Follow these steps for perfect results
shrimp
shelled, cleaned, boiled, chopped, mashed
tuna stock
salt
water
sugar
mushrooms
sliced
cornstarch
green peas
oil
for deep frying
Shell the shrimp.
Clean the shrimp.
Boil the shrimp for 5-10 minutes.
Chop the shrimp finely.
Mash the shrimp well.
Add water, cornstarch, salt, and sugar to the mashed shrimp.
Form the mixture into small balls.
Heat oil for deep frying.
Drop the shrimp balls into the hot oil.
Cook the shrimp balls for 1 1/2 minutes.
Remove the shrimp balls from the oil.
Add mushrooms, peas, and shrimp balls to the soup stock.
Serve the suimono soup.
Expert advice for the best results
Use fresh, high-quality dashi stock for the best flavor.
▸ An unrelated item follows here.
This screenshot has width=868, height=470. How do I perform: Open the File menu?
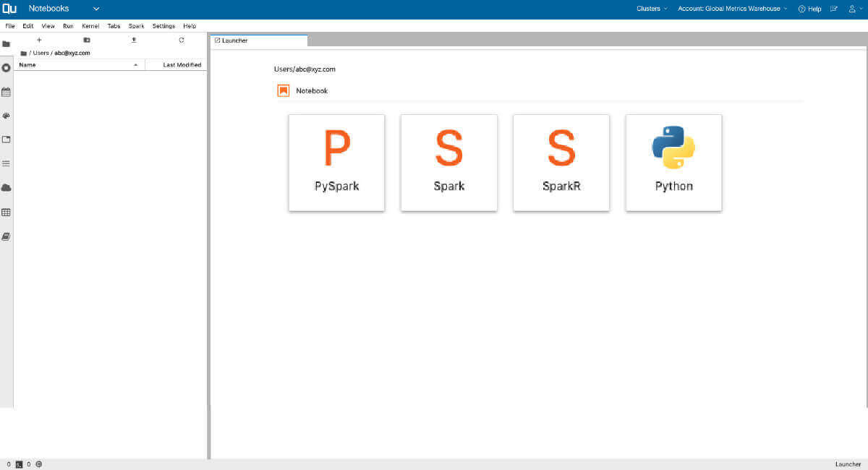coord(9,25)
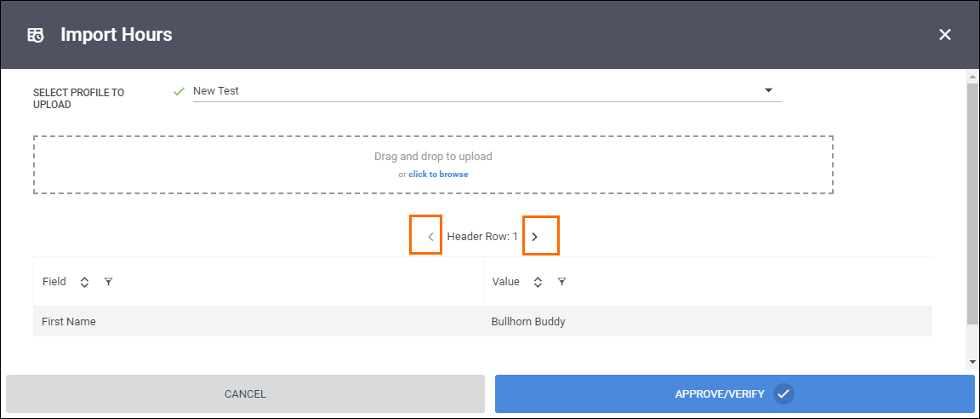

Do not overcook the shrimp balls, as they will become tough.
Everything you need to know before you start
15 minutes
The shrimp balls can be made ahead and refrigerated.
Serve in small bowls, garnished with a sprig of cilantro or a few drops of sesame oil.
Serve hot as an appetizer or light meal.
Pairs well with the savory flavors of the soup
Discover the story behind this recipe
Suimono is a traditional Japanese clear soup often served at formal occasions.